Yesterday, Venezuela lost one of its greatest artists. I dare say Pedro León Zapata was THE greatest artist of the last era of our history.
Why is this controversial? Zapata was a cartoonist. Doesn’t sound like high art, right?
Large crises are usually fodder for artists. Picasso’s greatest painting was inspired by the carnage of Guernica. Steinbeck would not have been Steinbeck without the Great Depression. And the Paris spring undoubtedly inspired Truffaut and Malle to new heights.
The current travails our country is undergoing have not yet led to an artistic high point. We all enjoy Federico Vegas and Suniaga, but these are not universal authors – at least not yet. And while we may all admire a few movie directors, architects, musicians or painters, they are all undiscovered gems, niche players. The artistic genesis spurred by the revolution’s antics remains underwhelming.

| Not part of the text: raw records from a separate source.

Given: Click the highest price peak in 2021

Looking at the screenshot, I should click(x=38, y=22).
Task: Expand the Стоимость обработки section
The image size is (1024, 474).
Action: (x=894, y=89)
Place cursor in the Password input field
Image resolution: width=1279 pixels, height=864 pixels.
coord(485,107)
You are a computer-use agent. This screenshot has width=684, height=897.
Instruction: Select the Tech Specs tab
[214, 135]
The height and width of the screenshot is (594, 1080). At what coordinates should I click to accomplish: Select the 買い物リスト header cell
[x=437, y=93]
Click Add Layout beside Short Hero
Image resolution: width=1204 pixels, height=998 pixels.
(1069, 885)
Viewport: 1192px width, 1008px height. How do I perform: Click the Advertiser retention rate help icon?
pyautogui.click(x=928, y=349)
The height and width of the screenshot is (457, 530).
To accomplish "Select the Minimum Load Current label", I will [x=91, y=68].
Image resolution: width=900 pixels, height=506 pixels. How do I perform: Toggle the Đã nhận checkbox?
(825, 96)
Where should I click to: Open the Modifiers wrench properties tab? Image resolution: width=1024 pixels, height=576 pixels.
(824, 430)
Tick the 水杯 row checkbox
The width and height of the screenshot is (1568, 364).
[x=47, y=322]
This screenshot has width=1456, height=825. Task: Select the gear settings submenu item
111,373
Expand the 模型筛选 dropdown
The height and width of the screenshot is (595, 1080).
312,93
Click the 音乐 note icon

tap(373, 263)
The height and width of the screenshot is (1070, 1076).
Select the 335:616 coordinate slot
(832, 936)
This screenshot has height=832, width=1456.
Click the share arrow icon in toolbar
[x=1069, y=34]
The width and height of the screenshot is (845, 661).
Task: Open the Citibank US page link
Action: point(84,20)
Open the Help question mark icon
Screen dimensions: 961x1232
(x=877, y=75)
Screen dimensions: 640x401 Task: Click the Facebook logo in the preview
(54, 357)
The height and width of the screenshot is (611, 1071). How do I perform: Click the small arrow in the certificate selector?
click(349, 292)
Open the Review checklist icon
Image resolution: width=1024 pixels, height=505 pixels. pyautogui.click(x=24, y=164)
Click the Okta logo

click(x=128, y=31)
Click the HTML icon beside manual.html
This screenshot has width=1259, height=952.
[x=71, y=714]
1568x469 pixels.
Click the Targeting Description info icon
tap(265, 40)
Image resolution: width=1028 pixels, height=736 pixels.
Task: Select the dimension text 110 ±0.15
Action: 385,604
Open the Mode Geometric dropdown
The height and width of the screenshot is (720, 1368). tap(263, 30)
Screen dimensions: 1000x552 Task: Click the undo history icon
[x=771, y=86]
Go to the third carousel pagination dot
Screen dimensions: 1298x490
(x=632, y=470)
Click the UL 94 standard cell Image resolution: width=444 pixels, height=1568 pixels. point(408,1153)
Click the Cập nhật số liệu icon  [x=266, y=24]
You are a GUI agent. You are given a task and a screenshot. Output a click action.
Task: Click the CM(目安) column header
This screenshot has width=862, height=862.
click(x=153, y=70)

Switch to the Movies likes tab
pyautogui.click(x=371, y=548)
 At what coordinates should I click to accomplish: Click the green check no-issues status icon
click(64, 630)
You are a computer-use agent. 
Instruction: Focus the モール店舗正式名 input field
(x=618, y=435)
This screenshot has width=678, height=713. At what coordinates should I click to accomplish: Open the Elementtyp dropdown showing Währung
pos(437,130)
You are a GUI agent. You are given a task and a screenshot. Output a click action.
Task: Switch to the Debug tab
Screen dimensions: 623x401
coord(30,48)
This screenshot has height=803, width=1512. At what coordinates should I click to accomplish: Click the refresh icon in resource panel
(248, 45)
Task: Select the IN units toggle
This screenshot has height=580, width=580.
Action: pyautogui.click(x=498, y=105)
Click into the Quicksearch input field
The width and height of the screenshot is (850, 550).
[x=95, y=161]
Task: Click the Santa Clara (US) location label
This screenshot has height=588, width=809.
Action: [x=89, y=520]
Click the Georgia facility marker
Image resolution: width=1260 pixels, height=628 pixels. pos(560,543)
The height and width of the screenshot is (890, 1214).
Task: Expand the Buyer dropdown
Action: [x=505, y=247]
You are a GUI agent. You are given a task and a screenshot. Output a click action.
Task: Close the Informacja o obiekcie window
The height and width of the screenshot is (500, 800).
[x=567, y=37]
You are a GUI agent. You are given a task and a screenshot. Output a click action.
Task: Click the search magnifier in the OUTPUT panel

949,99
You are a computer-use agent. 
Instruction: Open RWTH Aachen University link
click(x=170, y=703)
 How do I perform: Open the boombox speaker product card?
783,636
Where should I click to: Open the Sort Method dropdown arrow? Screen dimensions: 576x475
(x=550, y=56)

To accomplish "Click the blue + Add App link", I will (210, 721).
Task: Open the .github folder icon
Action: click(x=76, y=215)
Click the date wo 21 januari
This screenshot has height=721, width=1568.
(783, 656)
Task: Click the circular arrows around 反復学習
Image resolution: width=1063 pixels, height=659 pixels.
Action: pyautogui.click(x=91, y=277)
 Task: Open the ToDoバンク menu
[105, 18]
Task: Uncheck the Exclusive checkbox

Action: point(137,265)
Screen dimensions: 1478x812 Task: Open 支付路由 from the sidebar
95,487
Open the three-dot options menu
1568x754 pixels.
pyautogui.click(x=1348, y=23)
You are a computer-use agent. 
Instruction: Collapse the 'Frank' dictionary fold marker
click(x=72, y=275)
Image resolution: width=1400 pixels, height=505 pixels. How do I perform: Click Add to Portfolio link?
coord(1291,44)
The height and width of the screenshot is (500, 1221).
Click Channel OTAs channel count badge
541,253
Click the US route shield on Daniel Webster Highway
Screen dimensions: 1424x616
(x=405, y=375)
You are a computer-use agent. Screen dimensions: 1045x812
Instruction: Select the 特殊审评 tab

But pretty much everyone in Venezuela knew who Zapata was.
For decades, Zapata has been speaking truth to power through his political cartoons, religiously published in El Nacional. He is the father of Edo, Rayma, Weil, and countless others who make the absurd Venezuelan reality palpable. Chavismo, however, inspired him to new heights.
It takes real talent to convey the nonsense that passes for daily life in our country with a simple drawing and a clever phrase. We should know – sometimes it takes us hundreds of words and countless hours to convey the same thing, and we usually fail.
But Zapata rarely failed. Through his distinctively Venezuelan wit, Zapata made you think – no offense, but sometimes it was the only thing in El Nacional worth reading.
Many people were mourning the passing of the great master. But his death at the ripe old age of 85 is a testament to a life lived to the fullest. He spurred our national conscience through that rare Venezuelan trait – hard work. His job here was done.
Take a bow, maestro. No other artist comes close to having an impact as profound as you.